### Text under study
════

Merck ($MRK) is recalling all the lots of its cholesterol drug Liptruzet distributed since its approval in the U.S. last May, saying that packaging problems could affect its potency. It has warned the FDA that shortages are expected from the voluntary recall.
"The recall will deplete all available supply in the U.S., and stock-outs are expected. The two active ingredients remain available: Zetia (ezetimibe), from Merck, and atorvastatin is available as a generic from multiple manufacturers," Merck said in a statement Tuesday.
The voluntary recall is to the wholesale level and involves everything shipped in the U.S. and Puerto Rico. The company said that the outer laminate foil on some of the pouches may allow in air and moisture that has the potential to impair the effectiveness or change the characteristics of the product. It said there is only a "remote" likelihood of the manufacturing defect affecting the safety of the drug or leading to any effect on a patient's lipid profile, and that there have not been any reports of patients experiencing problems. In fact, Merck said patients with drugs on hand should feel safe using them.
The recall comes about three weeks after the Centers for Disease Control and Prevention (CDC) reported that Merck had recalled one lot of its Gardasil HPV vaccine because of a chance that a small number of vials had glass particles in them. Merck said only about 10 of 743,360 vials were suspect. Just last week, Roche ($RHHBY) warned there could be spot shortages of the oral formulation of its Tamiflu vaccine because a surge in demand was leading to packaging delays at a Genentech facility.
The new cholesterol combo melds Merck's Zetia drug with generic Lipitor. When Merck announced the approval, it pointed out that Liptruzet lowered patients' cholesterol levels in trials better than generic Lipitor alone, but also acknowledged that the drug didn't actually reduce trial participants' chances of developing heart disease.

════

### Data shown
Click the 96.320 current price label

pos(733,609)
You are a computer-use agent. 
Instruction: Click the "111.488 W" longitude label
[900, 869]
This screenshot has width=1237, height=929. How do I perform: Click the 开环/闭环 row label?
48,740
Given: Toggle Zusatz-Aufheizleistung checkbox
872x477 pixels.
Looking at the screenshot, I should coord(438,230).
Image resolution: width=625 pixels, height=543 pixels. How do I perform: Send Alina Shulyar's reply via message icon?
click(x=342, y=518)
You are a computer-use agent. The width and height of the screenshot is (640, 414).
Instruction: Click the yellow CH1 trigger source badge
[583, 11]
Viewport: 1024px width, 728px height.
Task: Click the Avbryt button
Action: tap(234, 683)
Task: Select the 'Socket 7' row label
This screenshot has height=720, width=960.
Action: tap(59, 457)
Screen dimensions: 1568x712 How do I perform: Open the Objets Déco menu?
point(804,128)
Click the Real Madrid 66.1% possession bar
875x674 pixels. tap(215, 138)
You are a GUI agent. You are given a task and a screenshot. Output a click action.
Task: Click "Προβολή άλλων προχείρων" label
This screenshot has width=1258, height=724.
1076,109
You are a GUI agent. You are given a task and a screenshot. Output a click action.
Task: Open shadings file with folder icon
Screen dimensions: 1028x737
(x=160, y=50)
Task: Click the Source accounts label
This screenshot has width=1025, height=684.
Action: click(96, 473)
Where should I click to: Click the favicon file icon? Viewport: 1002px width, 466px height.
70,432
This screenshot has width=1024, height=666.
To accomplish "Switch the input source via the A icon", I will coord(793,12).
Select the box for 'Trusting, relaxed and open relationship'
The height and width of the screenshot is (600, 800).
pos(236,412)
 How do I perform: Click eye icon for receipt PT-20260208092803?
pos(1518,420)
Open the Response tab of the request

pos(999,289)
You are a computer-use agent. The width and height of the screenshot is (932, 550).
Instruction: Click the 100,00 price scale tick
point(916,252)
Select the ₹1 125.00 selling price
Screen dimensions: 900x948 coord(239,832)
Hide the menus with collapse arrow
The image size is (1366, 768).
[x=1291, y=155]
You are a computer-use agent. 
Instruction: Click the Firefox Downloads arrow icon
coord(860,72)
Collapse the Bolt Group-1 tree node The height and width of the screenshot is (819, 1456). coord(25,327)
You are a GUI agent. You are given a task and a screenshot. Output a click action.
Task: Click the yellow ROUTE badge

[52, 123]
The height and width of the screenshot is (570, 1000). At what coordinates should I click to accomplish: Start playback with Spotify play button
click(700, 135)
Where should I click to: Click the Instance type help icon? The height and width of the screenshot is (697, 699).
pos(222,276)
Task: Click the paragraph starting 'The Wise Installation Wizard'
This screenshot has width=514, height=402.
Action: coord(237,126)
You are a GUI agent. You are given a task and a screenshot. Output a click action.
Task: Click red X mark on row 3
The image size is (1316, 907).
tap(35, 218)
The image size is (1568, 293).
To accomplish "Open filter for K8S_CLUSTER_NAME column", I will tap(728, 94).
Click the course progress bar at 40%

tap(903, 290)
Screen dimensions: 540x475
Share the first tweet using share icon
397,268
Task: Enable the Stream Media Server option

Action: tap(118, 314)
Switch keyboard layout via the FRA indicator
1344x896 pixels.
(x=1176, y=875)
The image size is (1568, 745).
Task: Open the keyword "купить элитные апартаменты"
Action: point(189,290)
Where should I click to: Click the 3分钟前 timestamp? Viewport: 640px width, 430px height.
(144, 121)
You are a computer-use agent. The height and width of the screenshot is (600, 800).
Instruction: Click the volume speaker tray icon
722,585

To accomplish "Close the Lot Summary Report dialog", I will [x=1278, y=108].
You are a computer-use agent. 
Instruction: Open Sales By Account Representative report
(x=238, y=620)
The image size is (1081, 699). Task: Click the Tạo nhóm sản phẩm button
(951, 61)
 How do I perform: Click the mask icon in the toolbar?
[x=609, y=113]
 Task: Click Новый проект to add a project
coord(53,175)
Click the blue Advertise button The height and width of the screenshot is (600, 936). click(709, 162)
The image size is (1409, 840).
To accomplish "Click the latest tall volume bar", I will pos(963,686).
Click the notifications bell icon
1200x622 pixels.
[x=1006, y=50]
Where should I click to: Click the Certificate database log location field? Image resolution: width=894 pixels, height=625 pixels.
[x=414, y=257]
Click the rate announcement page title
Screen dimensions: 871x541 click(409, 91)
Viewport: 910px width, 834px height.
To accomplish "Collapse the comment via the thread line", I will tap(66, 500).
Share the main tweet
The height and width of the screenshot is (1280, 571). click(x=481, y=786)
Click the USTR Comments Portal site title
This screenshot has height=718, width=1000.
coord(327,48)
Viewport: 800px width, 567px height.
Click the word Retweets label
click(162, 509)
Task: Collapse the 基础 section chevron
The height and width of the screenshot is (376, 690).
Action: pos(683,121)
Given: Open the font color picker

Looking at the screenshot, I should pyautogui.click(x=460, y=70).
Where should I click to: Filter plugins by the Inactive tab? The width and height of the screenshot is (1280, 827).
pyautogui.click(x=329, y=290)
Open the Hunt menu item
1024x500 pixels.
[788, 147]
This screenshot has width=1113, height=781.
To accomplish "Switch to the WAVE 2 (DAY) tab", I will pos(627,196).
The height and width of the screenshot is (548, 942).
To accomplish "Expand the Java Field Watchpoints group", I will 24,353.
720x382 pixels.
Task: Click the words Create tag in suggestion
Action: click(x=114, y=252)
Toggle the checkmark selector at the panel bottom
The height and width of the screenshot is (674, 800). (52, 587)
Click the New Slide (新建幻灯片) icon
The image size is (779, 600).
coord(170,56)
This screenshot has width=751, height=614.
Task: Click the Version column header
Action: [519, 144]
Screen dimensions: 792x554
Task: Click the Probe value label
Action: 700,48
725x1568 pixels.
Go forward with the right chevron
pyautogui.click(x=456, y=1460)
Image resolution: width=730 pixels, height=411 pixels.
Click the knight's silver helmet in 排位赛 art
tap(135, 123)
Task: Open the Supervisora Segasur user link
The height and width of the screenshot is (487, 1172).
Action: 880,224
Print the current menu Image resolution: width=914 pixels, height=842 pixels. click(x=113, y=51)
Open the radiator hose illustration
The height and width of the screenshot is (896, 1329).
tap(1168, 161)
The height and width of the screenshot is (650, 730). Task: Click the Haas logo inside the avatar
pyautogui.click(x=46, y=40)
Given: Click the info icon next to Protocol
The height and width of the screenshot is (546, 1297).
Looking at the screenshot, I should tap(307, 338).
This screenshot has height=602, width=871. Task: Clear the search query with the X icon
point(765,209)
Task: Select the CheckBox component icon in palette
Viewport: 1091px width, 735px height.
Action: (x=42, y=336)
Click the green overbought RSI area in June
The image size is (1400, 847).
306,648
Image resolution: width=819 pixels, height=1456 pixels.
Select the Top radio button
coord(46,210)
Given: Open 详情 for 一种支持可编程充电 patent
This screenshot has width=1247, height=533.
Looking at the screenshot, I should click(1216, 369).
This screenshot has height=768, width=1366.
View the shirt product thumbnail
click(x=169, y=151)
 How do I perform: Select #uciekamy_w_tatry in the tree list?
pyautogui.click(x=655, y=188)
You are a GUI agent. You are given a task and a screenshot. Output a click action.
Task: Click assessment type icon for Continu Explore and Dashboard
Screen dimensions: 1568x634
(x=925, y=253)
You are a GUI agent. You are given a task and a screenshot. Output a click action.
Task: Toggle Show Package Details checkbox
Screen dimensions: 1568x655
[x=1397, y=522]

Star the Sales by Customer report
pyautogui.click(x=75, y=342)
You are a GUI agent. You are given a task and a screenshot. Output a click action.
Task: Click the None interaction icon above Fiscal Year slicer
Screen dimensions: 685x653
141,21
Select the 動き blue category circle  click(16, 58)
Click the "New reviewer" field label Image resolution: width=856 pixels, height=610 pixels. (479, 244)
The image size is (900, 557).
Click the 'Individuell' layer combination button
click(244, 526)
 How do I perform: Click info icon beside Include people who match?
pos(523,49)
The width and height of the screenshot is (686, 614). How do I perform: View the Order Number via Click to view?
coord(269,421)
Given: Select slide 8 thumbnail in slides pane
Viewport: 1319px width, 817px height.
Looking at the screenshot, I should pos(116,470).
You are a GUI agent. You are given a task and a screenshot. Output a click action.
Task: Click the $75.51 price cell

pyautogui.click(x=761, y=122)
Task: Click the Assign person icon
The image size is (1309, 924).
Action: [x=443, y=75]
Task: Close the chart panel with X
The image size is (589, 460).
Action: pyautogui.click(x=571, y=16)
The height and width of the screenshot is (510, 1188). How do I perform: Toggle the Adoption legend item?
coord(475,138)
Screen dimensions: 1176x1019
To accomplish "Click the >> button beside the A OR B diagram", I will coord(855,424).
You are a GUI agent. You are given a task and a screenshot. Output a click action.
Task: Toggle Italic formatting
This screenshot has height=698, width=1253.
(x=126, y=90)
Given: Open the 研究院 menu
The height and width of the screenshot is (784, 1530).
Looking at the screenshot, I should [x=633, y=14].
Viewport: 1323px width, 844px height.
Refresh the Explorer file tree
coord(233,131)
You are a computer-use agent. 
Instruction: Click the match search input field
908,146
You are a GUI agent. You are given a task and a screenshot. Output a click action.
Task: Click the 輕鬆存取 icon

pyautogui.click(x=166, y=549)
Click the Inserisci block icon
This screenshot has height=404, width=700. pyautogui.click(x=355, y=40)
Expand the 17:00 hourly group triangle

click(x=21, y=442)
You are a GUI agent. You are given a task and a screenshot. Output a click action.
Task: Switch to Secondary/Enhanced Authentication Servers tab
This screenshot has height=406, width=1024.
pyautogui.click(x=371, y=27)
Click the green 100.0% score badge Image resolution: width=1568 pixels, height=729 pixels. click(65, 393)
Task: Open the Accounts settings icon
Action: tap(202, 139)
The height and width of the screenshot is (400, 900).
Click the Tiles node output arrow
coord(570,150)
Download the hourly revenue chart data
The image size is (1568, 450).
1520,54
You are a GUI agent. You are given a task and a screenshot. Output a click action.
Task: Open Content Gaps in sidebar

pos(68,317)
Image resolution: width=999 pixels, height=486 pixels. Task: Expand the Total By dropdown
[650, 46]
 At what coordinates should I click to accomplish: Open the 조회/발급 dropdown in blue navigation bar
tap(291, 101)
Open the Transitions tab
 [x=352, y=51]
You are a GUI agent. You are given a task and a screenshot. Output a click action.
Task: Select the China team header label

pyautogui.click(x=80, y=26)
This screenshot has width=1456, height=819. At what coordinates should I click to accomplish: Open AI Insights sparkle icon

════

### Exercise directions
Quote the Liptruzet recall article word for word, from "The recall comes" to "developing heart disease.", inclusive.

### Output for this exercise
The recall comes about three weeks after the Centers for Disease Control and Prevention (CDC) reported that Merck had recalled one lot of its Gardasil HPV vaccine because of a chance that a small number of vials had glass particles in them. Merck said only about 10 of 743,360 vials were suspect. Just last week, Roche ($RHHBY) warned there could be spot shortages of the oral formulation of its Tamiflu vaccine because a surge in demand was leading to packaging delays at a Genentech facility.
The new cholesterol combo melds Merck's Zetia drug with generic Lipitor. When Merck announced the approval, it pointed out that Liptruzet lowered patients' cholesterol levels in trials better than generic Lipitor alone, but also acknowledged that the drug didn't actually reduce trial participants' chances of developing heart disease.